Judah refused to understand the Law. They had already begun their departure from faithfulness on that level, by resorting to mere human wisdom, not wisdom from the Word. They had become worldly wise, and had placed logical understanding above spiritual perception. Understanding Isaiah's message required a return to the old Hebrew way of looking at things, the spiritual mind, the symbolic logic, the obedience to commands which don't always make sense to human reason. If there was any hope for Judah, it was for them to find their human wisdom an utter failure, and return to Moses. Only there were they in a place to understand the higher, spiritual truth.
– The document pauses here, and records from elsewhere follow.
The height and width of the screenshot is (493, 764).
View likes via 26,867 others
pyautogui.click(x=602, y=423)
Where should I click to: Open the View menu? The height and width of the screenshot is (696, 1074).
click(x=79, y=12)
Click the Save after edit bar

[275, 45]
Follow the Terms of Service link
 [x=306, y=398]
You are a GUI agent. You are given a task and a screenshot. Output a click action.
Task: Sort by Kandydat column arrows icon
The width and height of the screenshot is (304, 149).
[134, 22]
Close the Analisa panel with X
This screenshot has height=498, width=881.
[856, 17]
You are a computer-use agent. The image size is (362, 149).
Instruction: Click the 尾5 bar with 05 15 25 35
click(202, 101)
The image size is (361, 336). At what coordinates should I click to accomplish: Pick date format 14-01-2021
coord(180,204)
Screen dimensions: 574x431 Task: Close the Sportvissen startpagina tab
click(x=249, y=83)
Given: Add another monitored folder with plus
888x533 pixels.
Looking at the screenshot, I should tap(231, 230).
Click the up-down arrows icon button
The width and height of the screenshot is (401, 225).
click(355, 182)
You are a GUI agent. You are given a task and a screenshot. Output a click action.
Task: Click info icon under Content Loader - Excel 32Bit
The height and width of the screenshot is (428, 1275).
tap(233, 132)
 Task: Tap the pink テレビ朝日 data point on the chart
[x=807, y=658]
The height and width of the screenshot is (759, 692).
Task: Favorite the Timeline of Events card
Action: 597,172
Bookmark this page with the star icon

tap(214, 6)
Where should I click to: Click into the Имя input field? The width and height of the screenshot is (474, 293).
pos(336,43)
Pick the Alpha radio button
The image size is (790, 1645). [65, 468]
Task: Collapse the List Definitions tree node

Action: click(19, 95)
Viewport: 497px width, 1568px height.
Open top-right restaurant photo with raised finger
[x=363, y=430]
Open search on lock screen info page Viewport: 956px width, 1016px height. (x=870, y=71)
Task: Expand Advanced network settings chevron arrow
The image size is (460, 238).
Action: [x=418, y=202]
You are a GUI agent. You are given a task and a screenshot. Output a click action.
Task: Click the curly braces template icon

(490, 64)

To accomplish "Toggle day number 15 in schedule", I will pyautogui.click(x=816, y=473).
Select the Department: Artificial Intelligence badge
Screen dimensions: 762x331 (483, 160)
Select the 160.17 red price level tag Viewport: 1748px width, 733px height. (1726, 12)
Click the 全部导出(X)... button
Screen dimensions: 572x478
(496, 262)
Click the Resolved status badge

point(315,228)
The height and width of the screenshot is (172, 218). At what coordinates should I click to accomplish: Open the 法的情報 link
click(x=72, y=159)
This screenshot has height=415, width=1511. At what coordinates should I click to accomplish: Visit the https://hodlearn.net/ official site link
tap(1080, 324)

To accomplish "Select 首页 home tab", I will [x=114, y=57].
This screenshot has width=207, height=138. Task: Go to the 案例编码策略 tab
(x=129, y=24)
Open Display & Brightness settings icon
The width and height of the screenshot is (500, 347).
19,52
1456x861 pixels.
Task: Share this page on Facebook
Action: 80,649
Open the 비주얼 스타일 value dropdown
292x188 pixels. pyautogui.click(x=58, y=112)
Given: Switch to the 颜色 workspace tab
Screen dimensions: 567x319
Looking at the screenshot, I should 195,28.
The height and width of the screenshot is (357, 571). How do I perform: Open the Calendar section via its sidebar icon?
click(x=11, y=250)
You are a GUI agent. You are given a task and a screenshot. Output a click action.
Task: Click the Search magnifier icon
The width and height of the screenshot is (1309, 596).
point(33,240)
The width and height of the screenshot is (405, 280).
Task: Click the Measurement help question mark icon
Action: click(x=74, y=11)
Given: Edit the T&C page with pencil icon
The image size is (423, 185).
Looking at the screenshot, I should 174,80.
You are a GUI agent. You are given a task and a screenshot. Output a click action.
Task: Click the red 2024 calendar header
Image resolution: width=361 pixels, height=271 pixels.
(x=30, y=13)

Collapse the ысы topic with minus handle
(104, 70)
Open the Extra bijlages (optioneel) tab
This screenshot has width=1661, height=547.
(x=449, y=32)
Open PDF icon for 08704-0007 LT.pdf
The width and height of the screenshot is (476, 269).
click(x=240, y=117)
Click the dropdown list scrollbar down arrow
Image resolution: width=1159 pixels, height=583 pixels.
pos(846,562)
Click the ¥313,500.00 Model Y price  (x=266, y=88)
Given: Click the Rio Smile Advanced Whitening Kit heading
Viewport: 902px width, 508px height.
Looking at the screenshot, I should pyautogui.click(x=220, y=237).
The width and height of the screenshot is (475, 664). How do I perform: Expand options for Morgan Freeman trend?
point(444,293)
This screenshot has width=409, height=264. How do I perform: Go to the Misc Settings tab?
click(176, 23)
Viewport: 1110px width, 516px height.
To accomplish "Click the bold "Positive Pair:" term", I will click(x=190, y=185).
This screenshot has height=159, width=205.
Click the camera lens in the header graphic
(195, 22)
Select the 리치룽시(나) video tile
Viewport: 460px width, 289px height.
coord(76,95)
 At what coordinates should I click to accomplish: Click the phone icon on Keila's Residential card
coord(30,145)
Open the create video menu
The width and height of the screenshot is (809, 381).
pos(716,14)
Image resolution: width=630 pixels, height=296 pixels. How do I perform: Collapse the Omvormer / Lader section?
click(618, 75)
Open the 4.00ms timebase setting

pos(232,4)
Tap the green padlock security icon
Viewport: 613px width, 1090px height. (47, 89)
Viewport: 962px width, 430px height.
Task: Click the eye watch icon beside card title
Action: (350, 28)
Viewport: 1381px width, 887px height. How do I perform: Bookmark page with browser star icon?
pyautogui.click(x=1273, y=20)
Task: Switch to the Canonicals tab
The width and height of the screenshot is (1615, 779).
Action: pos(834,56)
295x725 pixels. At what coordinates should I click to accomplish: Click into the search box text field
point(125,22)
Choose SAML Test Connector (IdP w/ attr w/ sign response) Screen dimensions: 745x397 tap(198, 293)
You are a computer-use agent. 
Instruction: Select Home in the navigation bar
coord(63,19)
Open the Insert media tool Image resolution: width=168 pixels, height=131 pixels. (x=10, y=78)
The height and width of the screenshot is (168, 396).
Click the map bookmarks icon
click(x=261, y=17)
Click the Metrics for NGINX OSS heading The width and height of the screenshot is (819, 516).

We aren't exactly sure what the name Ariel means, whether "Lion" or "Hearth of God." All we need to know here is it serves as a nickname for Jerusalem. They were culturally faithful to the feasts and various celebrations in their yearly cycle, but not faithful to God. They paid no heed to warnings, so it would be a complete surprise when Assyria invades and lays siege to the city. Since they preferred to wallow in the "dust" of mankind's ways, they would find themselves calling out to God from there. He mocks them with the image of a charlatan throwing their voice in the dust, speaking in a husky, whiny whisper.

But the innumerable troops of this dusty hoard will be also like chaff, for in due time they would fail. Just as suddenly they come upon the unsuspecting Jerusalem, the Lord would suddenly destroy Assyria's army. And though Jerusalem will be ragged and desperate as any refugee from multiple natural disasters, they will survive. This will pass as some vivid nightmare.

Why will they pass through this? Because Judah is blind drunk on the thrill of discovering mere human logic. And the Lord had given them over to it, because they refused the warnings of their prophets and seers. They stumble around in spiritual darkness. The Law has become to them a book sealed, for they no longer stand on the ground by which to understand its spiritual nature, it's symbolic logic. They don't have the spiritual authority to see where it leads. Worse, they aren't Hebrews any more. No one can make sense of it even on the level of mere obedience. They practice some religion vaguely resembling the ways of the Law, but there are precious few who have a clue how to read the Word from the spiritual perspective, and make sense of it even on a practical level.

No, they have a new religion, a new and "deeper" understanding via their human reasoning. Their quaint old tribal God wouldn't understand it. Funny, they lose the symbolic logic of understanding the fallen world, but seem to think of their God as a mere symbol. They have perverted the whole thing, turning it upside down. It's like a clay pot insisting its existence is independent of the potter. Did they think of Jehovah and His claims as primitive, the stuff they tell their kids, as we today tell them of the Tooth Fairy? Then let them parse this riddle: Lebanon soon becomes a grain field, then again becomes regarded as a forest. How do you measure fruitfulness? The spiritual fruit of Judah is nothing, and God could easily find a better reception with a bunch of trees; they, at least, know whom is their Creator.

Where the Lord reigns, the deaf will be glad to come and listen to the Word, the blind will turn to His enlightenment. Those who have nothing to lose will celebrate His immeasurable blessings. These will have dismissed human wisdom for a divine spiritual understanding, without which the whole prophecy of Isaiah is a riddle. Those who relish human greatness don't understand at all. They think they are so smart, able to have people thrown in jail for daring to point out their sins publicly. That's not justice; God is justice personified, and His ways define justice.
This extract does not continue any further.